First, I noticed two tricky spots with this integral:
1. The upper limit is infinity ($\infty$). This is one reason it's "improper."
2. The function inside, $\frac{1}{t \sqrt{t^{2}-1}}$, becomes undefined (we'd be dividing by zero) when $t=1$, because $\sqrt{1^2-1} = \sqrt{0} = 0$. This is the second reason it's "improper."

Because of these two tricky spots, we have to split the integral into two parts. I'll pick a simple number, like 2, that's between 1 and infinity, to break it up:
$$\int_{1}^{\infty} \frac{1}{t \sqrt{t^{2}-1}} d t = \int_{1}^{2} \frac{1}{t \sqrt{t^{2}-1}} d t + \int_{2}^{\infty} \frac{1}{t \sqrt{t^{2}-1}} d t$$

Next, we need to find the "undo" function (which we call the antiderivative) for $\frac{1}{t \sqrt{t^{2}-1}}$. This is a really special one that pops up in calculus! It turns out that the derivative of $\sec^{-1}(t)$ (which is pronounced "arcsecant of t") is exactly $\frac{1}{t \sqrt{t^{2}-1}}$. So, the antiderivative we need is simply $\sec^{-1}(t)$.

Now let's solve each piece using limits:

**Piece 1: $\int_{1}^{2} \frac{1}{t \sqrt{t^{2}-1}} d t$**
Since the problem here is at $t=1$, we use a limit that approaches 1 from the right side:
$$ \lim_{a \to 1^+} [\sec^{-1}(t)]_{a}^{2} = \lim_{a \to 1^+} (\sec^{-1}(2) - \sec^{-1}(a)) $$
* To find $\sec^{-1}(2)$, we ask: "What angle has a secant of 2?" That's the same as "What angle has a cosine of $1/2$?" And that angle is $\pi/3$ radians (or 60 degrees).
* As $a$ gets super close to 1 from the right, $\sec^{-1}(a)$ gets super close to $\sec^{-1}(1)$. "What angle has a secant of 1?" That's the same as "What angle has a cosine of 1?" And that angle is 0 radians (or 0 degrees).
So, Piece 1 = $\pi/3 - 0 = \pi/3$. This piece gives us a nice, definite number!

**Piece 2: $\int_{2}^{\infty} \frac{1}{t \sqrt{t^{2}-1}} d t$**
Since the problem here is at infinity, we use a limit that approaches infinity:
$$ \lim_{b \to \infty} [\sec^{-1}(t)]_{2}^{b} = \lim_{b \to \infty} (\sec^{-1}(b) - \sec^{-1}(2)) $$
* As $b$ gets super, super big (goes to infinity), $\sec^{-1}(b)$ gets super close to $\pi/2$ radians (or 90 degrees).
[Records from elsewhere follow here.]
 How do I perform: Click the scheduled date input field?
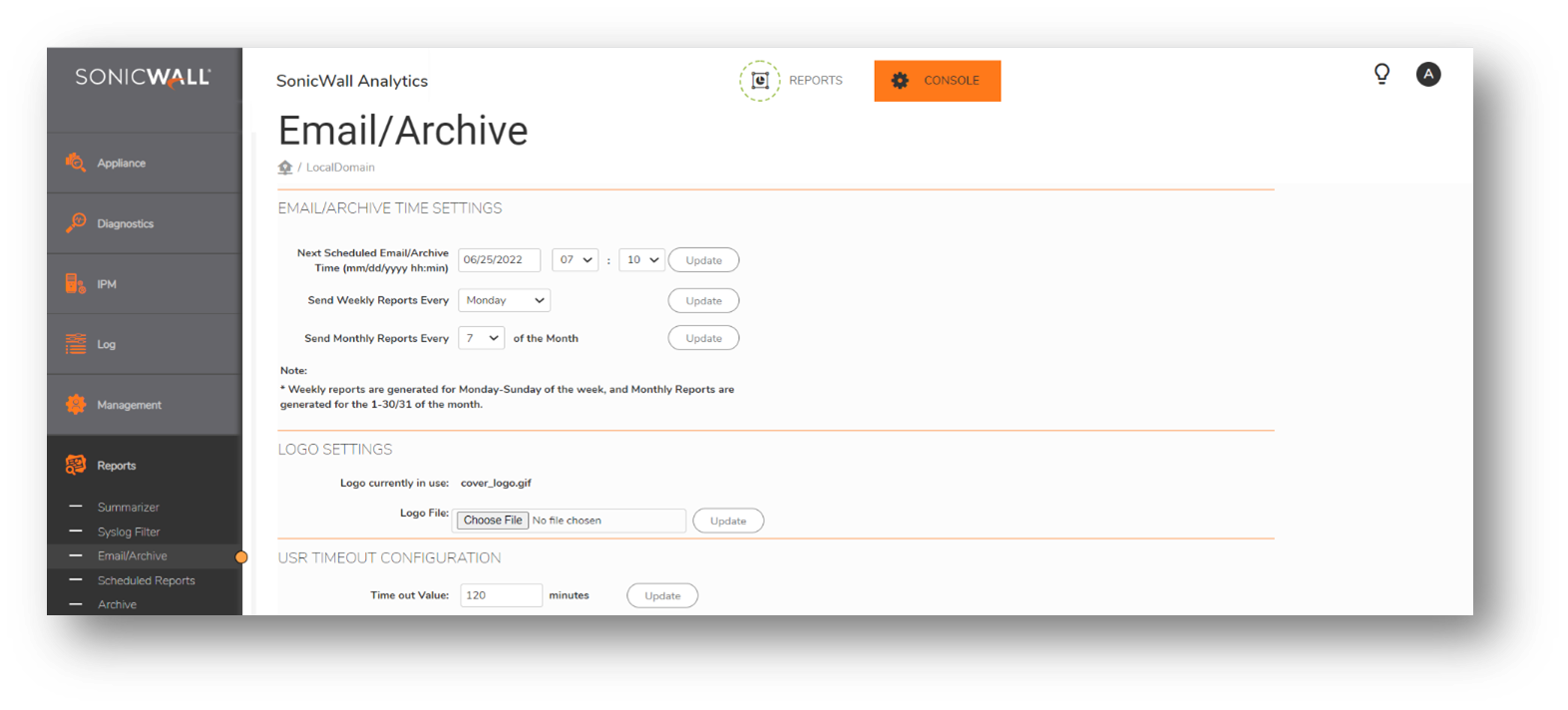coord(499,260)
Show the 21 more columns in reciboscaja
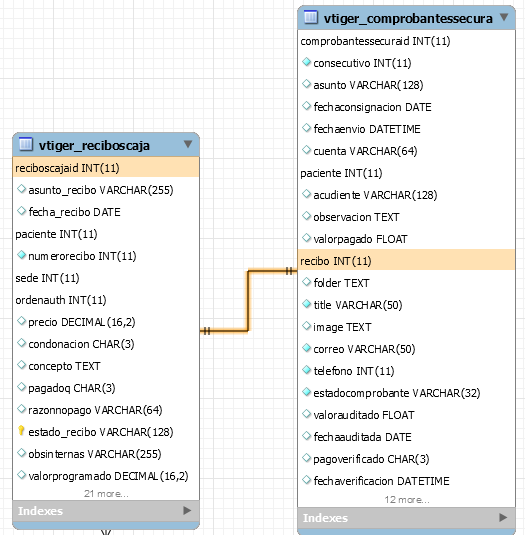Image resolution: width=525 pixels, height=535 pixels. (106, 494)
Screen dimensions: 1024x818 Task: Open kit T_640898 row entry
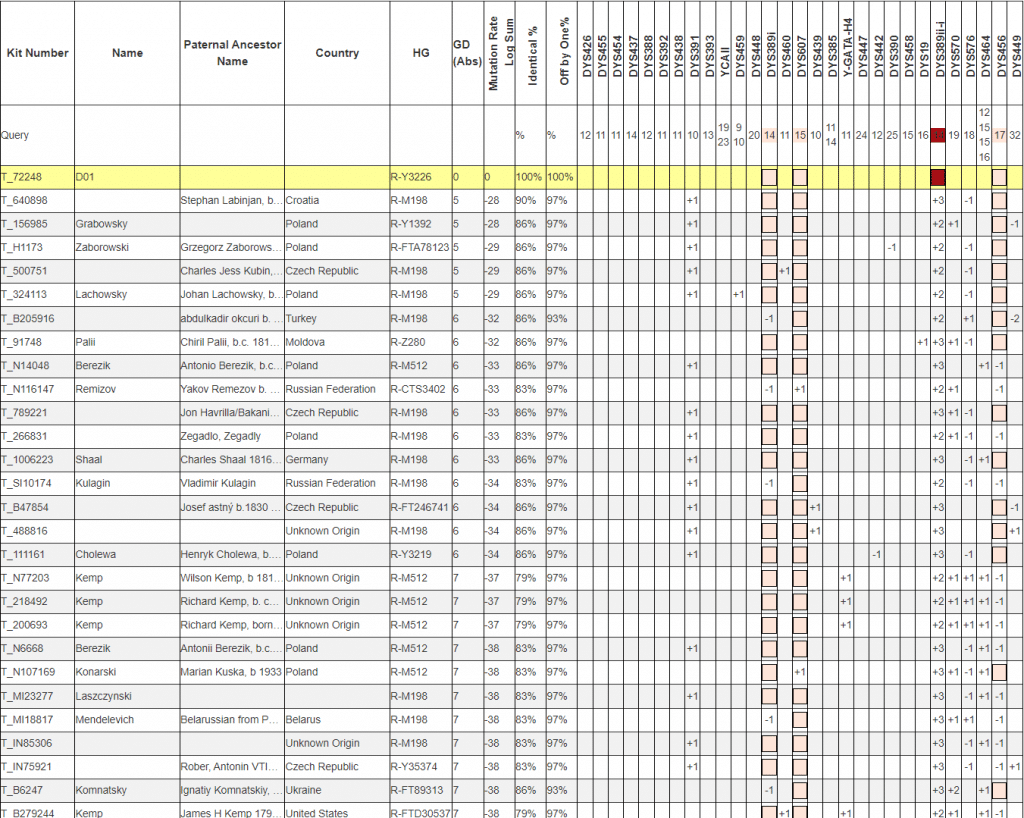point(27,200)
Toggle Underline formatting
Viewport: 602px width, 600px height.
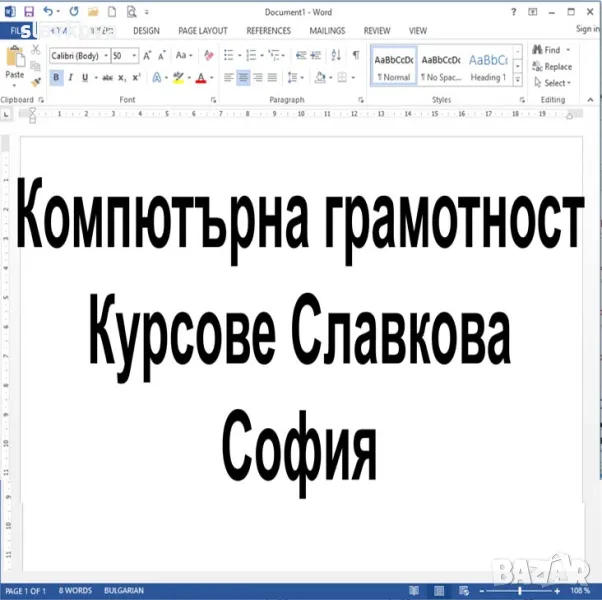84,78
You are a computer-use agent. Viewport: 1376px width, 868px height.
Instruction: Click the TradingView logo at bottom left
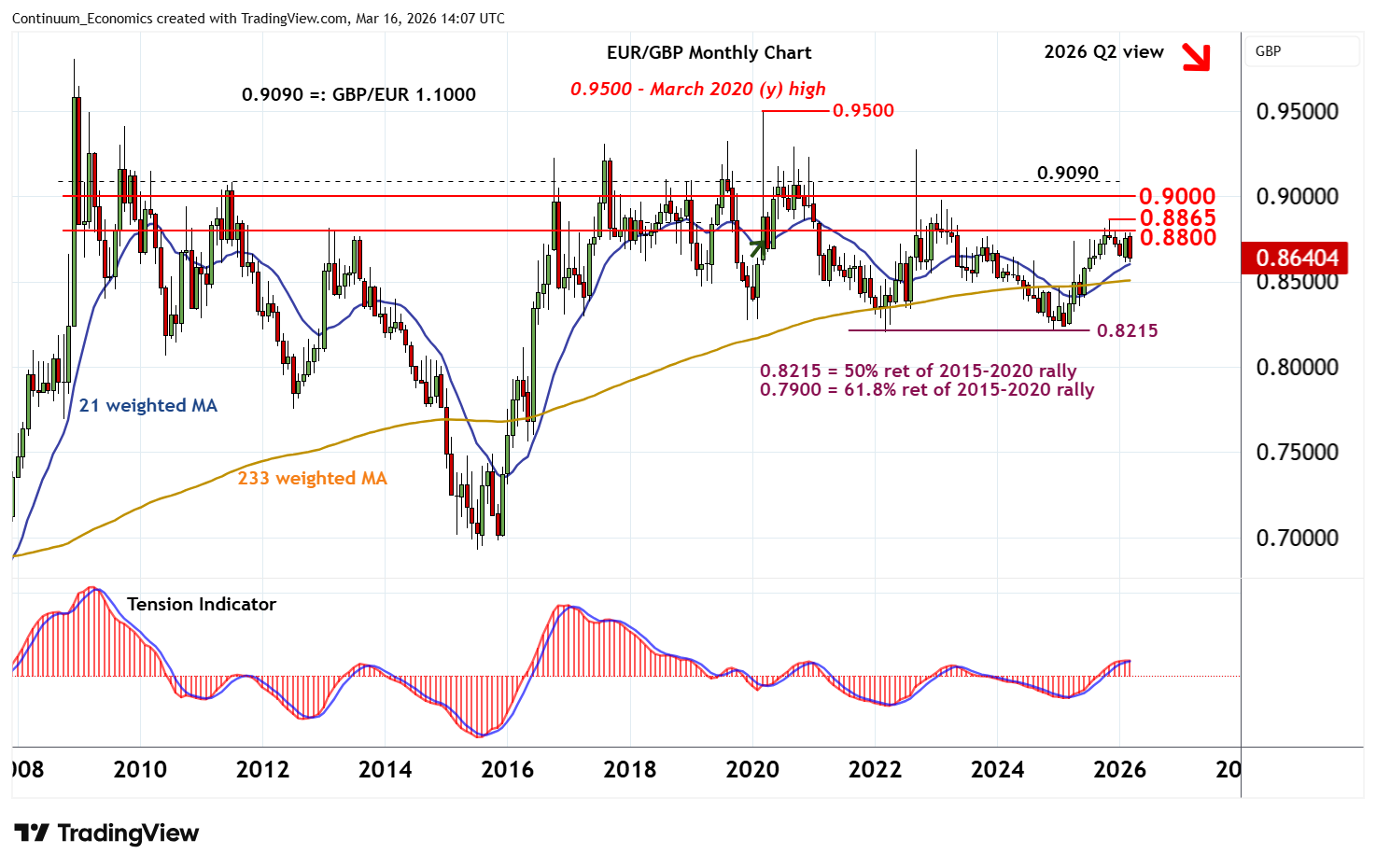pyautogui.click(x=107, y=833)
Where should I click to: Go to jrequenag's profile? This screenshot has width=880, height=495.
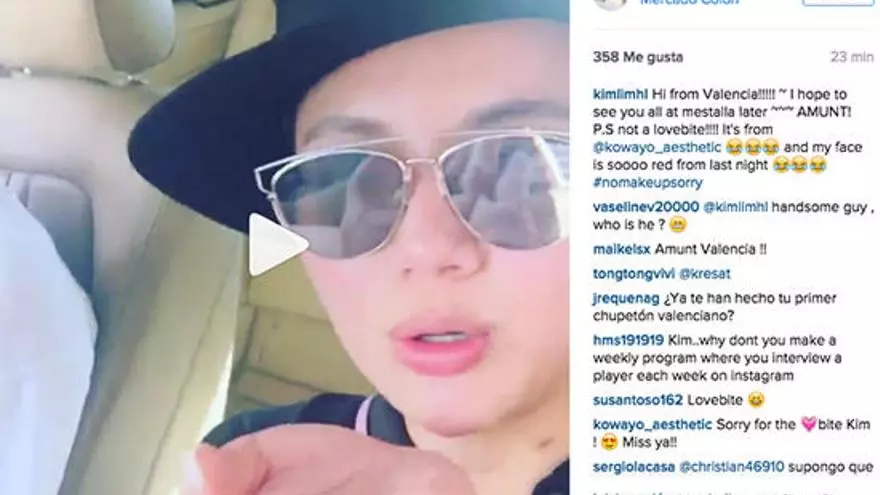[626, 298]
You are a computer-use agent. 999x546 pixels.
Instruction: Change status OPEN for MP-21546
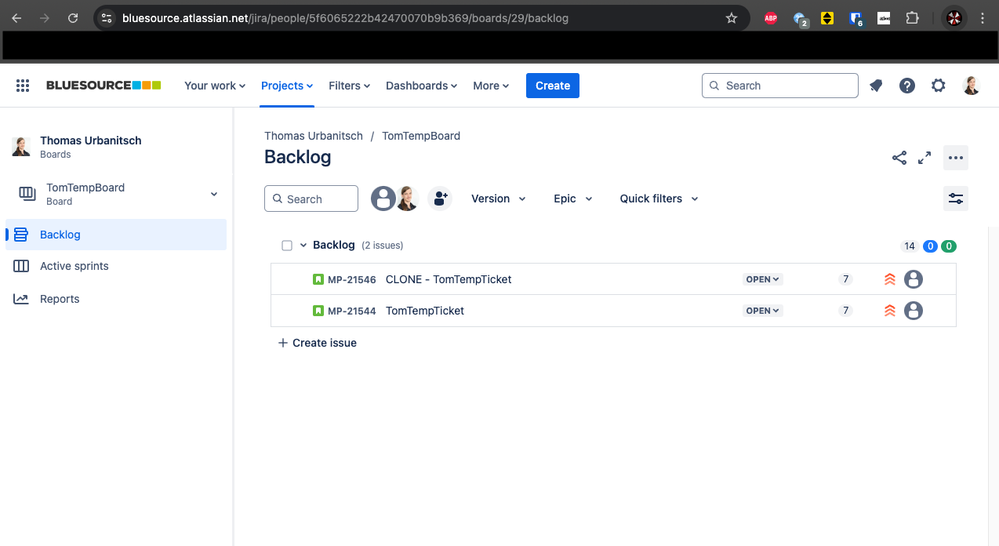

Think about it: if the secant is huge, the cosine must be super tiny (close to 0), and that happens when the angle is close to $\pi/2$.
* We already found $\sec^{-1}(2) = \pi/3$.
So, Piece 2 = $\pi/2 - \pi/3$. To subtract these fractions, we find a common denominator: $3\pi/6 - 2\pi/6 = \pi/6$. This piece also gives us a nice, definite number!

Since both pieces worked out and gave us a specific value, the whole integral converges! To find its total value, we just add the two pieces together:
Total value = Piece 1 + Piece 2 = $\pi/3 + \pi/6$.
To add these, we make them have the same bottom number: $2\pi/6 + \pi/6 = 3\pi/6$.
And $3\pi/6$ simplifies to $\pi/2$.

So there you have it! The integral converges and its value is $\pi/2$.